Police searched his house and confiscated the posters, with prosecutors arguing in court that his actions were “impertinent and defamatory, even dehumanising” to Ms Lang. Thankfully, following the hearing the presiding judge acquitted Much, and stated that “[p]oliticians have to accept criticism, and ministers have to accept even more criticism. If Mr Much is an entrepreneur… dissatisfied with politics, he is allowed to express it.”

Other recent cases have not had such happy endings, however. 

In May, a member of Germany’s right-wing Alternative for Germany (AfD) party had her conviction for incitement to hatred upheld on appeal, after using official statistics to warn that Afghan immigrants are disproportionately liable to commit sexual violence against women and girls.

The crime committed by Rotenburg AfD leader Marie-Thérèse Kaiser was to respond publicly to news that Afghan migrant workers would be relocated to Hamburg by citing figures which she claims show Afghani males are disproportionately involved in the perpetration of serious sexual offences in Germany.

In a first-instance judgment from June 2023, the Rotenburg District Court concluded that Kaiser had taken the information quoted in the text of the articles out of context, and any reasonable person would therefore perceive her post to be inciting hatred. 

The district court’s judgment was then confirmed on appeal at the Verden regional court in Lower Saxony earlier this year, where Kaiser was also found guilty of inciting hatred against Afghan local workers. “Anyone who attacks human dignity cannot invoke freedom of expression,” the judge told the court.

The German authorities have also recently attempted to force Gab, a free speech software company, to release personal data identifying a user of its platform who they accused of hate speech for making comments about the portly Ms Lang that “denigrate her weight”.

According to the German Federal Criminal Police Office (Bundeskriminalamt), the user’s comments represented an attack “on the honour of the political”, as well as a show of disrespect.

“Through the sexualised and denigrated representation of ‘Ricarda Lang’, the user attacks the honour of the political and shows his own disrespect (section 185 of the German criminal code”),” the letter addressed to Gab’s founder and CEO Andrew Torba stated.

“With this insult the user publicly insults a person in the political life on the grounds of the insulted person’s position in the public life,” it explained, before adding: “In order to fulfil its legal prescribed duties, the Bundeskriminalamt would like you to supply the customer/registration details on the above-mentioned data as quickly as possible.”

In response, a distinctly unimpressed Torba posted a statement to the company’s website in which he essentially referred the authorities to Private Eye’s response in the case of Arkell v Pressdram, before moving to reassure Gab’s users that the request would not be complied with and that his team “stands firm in its belief that free speech is a fundamental human right”.

Yet despite Torba’s stirring pushback, concerns over the country’s approach to balancing freedom of expression with its own, distinctively Kantian understanding of “personal honour” remain. 

As long ago as 2018, for instance, Article 19 called for a “comprehensive review” of Germany’s Criminal Code.

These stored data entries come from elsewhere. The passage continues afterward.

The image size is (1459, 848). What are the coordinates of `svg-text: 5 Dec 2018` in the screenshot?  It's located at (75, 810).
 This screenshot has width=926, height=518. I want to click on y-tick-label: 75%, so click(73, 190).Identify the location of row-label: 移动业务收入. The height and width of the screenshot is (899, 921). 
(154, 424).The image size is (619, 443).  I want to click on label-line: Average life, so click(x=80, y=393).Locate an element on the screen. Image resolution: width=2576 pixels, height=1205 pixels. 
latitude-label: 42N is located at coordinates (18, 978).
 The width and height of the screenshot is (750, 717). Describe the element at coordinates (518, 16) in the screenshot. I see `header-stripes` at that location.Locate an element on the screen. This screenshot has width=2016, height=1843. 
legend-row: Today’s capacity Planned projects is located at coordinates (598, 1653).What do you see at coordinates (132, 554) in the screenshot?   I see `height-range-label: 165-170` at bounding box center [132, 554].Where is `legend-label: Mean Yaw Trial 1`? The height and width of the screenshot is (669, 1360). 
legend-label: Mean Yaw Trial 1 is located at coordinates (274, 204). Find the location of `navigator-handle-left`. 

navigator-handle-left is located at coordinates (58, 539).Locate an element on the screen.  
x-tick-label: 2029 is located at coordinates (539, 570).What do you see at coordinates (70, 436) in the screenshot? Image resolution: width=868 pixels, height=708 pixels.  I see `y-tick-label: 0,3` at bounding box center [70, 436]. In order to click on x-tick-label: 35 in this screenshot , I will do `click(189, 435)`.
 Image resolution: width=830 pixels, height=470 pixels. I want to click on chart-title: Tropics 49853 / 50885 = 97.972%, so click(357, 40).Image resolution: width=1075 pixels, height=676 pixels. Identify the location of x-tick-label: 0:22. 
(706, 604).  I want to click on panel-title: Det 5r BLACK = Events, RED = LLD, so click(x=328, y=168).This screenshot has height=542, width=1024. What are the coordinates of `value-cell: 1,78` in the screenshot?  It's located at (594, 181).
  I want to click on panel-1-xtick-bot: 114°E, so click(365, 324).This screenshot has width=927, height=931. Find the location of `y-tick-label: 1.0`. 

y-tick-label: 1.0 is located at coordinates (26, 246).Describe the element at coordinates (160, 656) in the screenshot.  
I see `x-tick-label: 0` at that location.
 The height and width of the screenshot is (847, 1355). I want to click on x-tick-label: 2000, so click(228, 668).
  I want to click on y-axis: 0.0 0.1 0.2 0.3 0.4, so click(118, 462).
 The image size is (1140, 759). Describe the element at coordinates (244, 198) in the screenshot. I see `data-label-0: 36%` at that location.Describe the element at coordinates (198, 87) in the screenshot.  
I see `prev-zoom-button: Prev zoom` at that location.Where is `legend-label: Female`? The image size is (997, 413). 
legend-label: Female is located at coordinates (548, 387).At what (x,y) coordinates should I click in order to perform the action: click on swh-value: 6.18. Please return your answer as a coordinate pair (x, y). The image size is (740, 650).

In a report titled Germany: Responding to ‘Hate Speech’, the campaign group acknowledged that due to Germany’s history, governments and the judiciary will inevitably want to guide public debate to safeguard a certain level of public discourse and ensure that the rhetoric of Nazi Germany is not repeated, but went on to argue that a number of the country’s provisions of criminal law around insult and defamation “do not fully comply with international freedom of expression standards”.

That remains as true and necessary now as it was six years ago.